吵归吵,最后老婆还是自己去买了。鸡鸭鱼肉,摆了一桌子。
儿子儿媳吃得高兴,老孙头也高兴。可吃完饭,他看着剩下的半桌菜,心疼得睡不着。那些菜,够他们老两口吃半个月。
第二天老婆要倒掉,他拦着:“留着,热热还能吃。”老婆说:“你就知道吃剩的,一辈子没吃过几顿新鲜的。”
老孙没说话。他想起年轻时候,过年连肉都吃不上。现在有肉了,却舍不得吃了。不是抠,是穷怕了,省惯了,改不了了。
吵的不是剩菜,是那种“想对你好,但不知道该怎么对你好”的笨拙。吵的不是抠门,是那种“苦了一辈子,忘了怎么甜”的习惯。
老周两口子吵了一辈子,每次吵架都因为钱。
可后来老周病了,老婆照顾他,端屎端尿,从没怨言。老周问:“你以前老跟我吵,现在怎么不吵了?”老婆说:“吵什么吵?钱重要还是人重要?”
老周眼泪就下来了。
那些年吵的,不是不爱,是太爱了。爱到舍不得多花一分钱,爱到想给对方省出一点安全感。

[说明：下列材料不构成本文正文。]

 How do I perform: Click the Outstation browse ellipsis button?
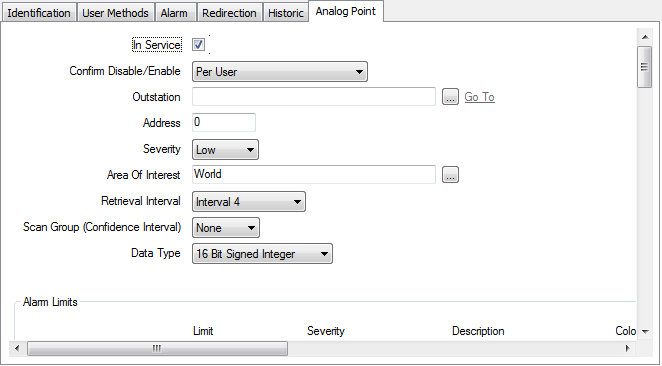pyautogui.click(x=450, y=97)
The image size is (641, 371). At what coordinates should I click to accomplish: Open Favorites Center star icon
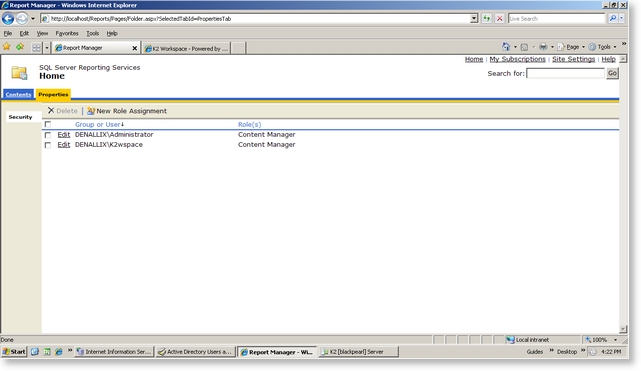[7, 47]
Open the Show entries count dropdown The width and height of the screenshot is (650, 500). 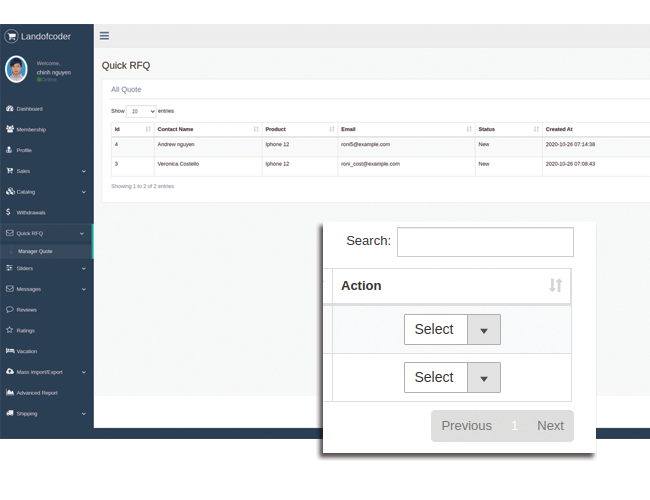tap(141, 111)
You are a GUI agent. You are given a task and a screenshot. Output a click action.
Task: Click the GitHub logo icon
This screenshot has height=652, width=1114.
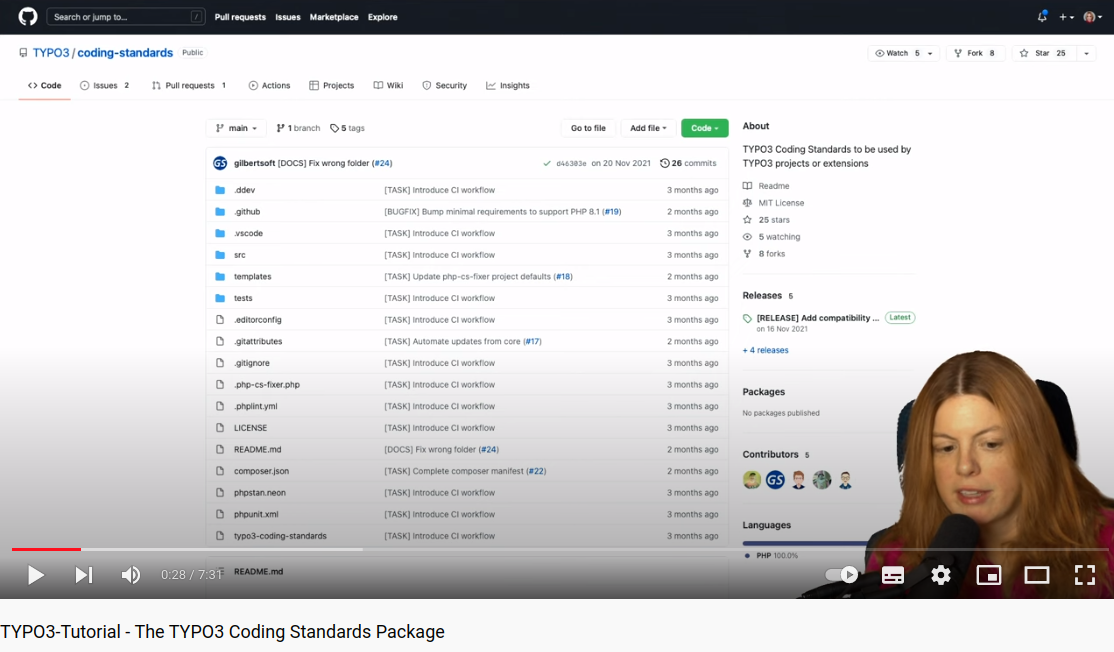tap(28, 17)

只是不知道怎么表达,只能用最笨的方式——吵。
穷人家的吵架,不是不心疼,是心疼到不知道怎么办才好。
不是不爱,是爱得太沉重,沉重到只能用吵架来发泄。
第一,省的不是钱,是安全感。
穷过的人都知道,钱是命根子,花一分少一分。省着点花,心里才踏实。不是抠,是真的怕。
第二,吵的不是对方,是这份苦。
不是要跟谁过不去,是这份日子太难了。吵出来,心里能好受点。不吵,憋着更难受。
第三,吵完还能过,才是真感情。
那些吵一架就散了的,本来就不是一路人。吵了一辈子还在一起的,才是真的分不开。